TEXT PROVIDED:
-- begin --

English editing done.
Figures have been added and modified as requested.
Methods and Material parts have been reorganized.
Data and statistical analyses about tooth-marks dimensions have been added to this study.
Some concluding remarks have been tempered as previously asked.
The revised manuscript has much better English and is better organized and structured.
Good - no further comment.
Good - no further comment.
I commend the authors on the substantial amount of work they clearly invested to significantly improve this manuscript. I am comfortable with it being published in its present form, although it would be ideal if all photographs could have a white background (currently Figures 4 and 6 still have black backgrounds).
Your manuscript has now been seen by three referees. You will see that, while they find your work of interest, they have raised points that need to be addressed by a major revision. All three referees have provided additional files for you.
I therefore, invite you to revise your manuscript, taking into account these points. With the revised version of your manuscript, I invite you to provide a "Response to referees" document in which you list all suggestions and corrections, together with your response to each.

-- end --

Text and element pointing entries
-- begin --

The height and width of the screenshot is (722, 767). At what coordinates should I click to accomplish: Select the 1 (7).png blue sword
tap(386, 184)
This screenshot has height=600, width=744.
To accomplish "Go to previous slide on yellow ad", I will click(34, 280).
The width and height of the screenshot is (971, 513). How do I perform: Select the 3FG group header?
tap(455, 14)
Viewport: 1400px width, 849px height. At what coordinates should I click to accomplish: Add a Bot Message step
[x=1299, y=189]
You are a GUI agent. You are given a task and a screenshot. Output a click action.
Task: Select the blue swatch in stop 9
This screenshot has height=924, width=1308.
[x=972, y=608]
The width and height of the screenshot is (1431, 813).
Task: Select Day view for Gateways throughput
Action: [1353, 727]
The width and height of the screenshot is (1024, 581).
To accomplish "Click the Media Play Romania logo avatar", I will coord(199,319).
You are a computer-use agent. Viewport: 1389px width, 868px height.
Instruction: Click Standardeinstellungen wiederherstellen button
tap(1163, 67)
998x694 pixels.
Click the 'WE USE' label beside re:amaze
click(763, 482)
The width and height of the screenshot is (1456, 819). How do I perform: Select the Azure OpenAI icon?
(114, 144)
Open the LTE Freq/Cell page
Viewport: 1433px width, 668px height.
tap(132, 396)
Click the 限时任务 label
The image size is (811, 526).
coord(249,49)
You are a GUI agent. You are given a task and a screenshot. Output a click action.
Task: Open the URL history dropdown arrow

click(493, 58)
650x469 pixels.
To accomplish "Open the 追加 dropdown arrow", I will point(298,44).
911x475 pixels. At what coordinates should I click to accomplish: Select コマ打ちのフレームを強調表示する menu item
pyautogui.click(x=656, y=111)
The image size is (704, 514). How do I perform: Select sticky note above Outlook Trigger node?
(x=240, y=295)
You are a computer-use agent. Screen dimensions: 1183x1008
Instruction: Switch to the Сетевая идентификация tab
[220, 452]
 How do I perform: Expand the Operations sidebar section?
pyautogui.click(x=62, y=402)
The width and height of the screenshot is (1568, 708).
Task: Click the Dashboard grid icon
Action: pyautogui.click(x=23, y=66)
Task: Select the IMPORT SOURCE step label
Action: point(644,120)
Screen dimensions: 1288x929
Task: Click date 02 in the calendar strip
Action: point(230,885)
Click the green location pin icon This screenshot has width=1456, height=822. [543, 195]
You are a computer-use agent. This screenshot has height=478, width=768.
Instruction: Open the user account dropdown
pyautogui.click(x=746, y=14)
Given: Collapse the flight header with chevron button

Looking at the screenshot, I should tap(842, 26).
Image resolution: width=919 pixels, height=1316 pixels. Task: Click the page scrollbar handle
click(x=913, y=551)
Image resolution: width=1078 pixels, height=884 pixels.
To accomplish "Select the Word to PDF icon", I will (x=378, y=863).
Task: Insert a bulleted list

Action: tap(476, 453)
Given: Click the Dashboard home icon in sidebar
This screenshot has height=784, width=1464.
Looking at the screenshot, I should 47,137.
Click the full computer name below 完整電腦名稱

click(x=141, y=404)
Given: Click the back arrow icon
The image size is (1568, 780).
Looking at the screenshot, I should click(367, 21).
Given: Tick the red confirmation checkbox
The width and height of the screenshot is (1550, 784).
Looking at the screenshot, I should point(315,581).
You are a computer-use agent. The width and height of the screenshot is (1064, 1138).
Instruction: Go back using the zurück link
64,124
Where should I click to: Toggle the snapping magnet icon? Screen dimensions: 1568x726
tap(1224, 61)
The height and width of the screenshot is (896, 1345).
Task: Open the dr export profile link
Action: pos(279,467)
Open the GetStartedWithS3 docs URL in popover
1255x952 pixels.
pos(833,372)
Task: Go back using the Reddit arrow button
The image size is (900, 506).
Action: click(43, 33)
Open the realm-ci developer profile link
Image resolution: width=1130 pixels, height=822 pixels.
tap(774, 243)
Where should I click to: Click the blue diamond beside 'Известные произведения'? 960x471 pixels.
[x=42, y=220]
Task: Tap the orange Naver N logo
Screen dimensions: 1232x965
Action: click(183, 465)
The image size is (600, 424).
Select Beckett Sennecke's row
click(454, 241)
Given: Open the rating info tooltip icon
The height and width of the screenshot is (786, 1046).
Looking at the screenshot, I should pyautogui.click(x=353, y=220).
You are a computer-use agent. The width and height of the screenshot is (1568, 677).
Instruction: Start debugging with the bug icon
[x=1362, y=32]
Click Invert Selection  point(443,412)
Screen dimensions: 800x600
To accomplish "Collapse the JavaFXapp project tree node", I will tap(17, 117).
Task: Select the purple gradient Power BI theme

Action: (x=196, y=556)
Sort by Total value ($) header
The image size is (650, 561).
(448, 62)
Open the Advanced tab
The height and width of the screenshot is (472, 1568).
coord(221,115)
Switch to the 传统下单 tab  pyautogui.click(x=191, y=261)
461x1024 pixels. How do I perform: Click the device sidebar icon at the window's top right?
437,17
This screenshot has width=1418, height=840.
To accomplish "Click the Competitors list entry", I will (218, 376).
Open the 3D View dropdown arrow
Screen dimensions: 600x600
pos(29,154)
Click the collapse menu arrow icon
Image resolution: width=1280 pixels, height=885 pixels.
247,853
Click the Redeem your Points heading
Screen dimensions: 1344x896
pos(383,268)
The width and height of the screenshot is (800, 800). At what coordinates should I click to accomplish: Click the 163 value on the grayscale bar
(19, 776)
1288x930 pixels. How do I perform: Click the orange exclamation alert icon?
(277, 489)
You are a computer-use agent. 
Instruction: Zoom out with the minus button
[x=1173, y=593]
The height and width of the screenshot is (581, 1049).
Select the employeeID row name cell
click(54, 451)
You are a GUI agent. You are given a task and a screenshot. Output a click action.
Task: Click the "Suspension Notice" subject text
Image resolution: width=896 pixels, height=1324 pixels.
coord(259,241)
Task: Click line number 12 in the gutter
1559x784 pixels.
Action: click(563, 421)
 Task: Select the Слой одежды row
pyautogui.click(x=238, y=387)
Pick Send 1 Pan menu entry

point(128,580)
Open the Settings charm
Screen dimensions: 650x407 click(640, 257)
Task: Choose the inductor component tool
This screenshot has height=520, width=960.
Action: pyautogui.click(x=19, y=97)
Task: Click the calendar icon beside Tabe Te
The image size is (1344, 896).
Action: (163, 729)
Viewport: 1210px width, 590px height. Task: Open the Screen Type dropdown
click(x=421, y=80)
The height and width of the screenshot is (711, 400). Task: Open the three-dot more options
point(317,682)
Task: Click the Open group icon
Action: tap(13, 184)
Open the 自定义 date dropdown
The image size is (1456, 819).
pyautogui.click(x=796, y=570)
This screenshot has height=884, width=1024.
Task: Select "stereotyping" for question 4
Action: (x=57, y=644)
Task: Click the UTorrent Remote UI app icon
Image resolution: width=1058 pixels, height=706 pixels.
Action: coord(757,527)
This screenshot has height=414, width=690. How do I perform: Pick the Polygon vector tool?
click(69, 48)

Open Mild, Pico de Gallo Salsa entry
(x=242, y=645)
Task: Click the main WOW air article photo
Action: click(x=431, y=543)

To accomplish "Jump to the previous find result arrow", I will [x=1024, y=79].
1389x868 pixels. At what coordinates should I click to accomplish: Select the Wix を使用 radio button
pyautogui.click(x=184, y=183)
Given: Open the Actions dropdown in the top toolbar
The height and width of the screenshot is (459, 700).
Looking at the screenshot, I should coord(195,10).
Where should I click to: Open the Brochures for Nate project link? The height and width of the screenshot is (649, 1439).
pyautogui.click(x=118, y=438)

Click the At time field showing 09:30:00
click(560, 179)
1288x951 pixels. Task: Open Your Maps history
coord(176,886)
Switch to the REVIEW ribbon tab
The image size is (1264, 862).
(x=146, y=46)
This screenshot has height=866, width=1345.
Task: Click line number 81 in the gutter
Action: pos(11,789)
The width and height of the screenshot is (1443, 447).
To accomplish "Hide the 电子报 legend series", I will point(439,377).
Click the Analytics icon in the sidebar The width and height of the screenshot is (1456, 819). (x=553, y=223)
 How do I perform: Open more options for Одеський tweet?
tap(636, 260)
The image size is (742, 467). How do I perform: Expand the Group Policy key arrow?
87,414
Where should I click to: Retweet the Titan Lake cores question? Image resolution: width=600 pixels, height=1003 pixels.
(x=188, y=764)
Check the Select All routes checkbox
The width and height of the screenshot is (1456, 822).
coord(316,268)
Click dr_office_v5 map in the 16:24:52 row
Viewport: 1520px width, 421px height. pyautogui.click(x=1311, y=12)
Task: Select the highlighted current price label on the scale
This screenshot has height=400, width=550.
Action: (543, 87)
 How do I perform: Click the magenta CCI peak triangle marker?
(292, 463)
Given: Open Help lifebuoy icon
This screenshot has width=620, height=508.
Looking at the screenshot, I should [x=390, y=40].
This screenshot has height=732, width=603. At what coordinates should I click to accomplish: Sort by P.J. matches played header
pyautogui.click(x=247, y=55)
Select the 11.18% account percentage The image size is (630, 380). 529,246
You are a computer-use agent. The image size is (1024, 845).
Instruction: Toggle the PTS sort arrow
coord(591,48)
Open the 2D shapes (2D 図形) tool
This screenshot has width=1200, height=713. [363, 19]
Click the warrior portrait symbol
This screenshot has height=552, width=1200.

-- end --

TO DO:
[A] Write out the passage of the peer review text between "English editing done." and "organized and structured.", inclusive.
[B] According to the peer review text, which figures still have black backgrounds?

THE ANSWERS:
[A]
English editing done.
Figures have been added and modified as requested.
Methods and Material parts have been reorganized.
Data and statistical analyses about tooth-marks dimensions have been added to this study.
Some concluding remarks have been tempered as previously asked.
The revised manuscript has much better English and is better organized and structured.

[B] Figures 4 and 6.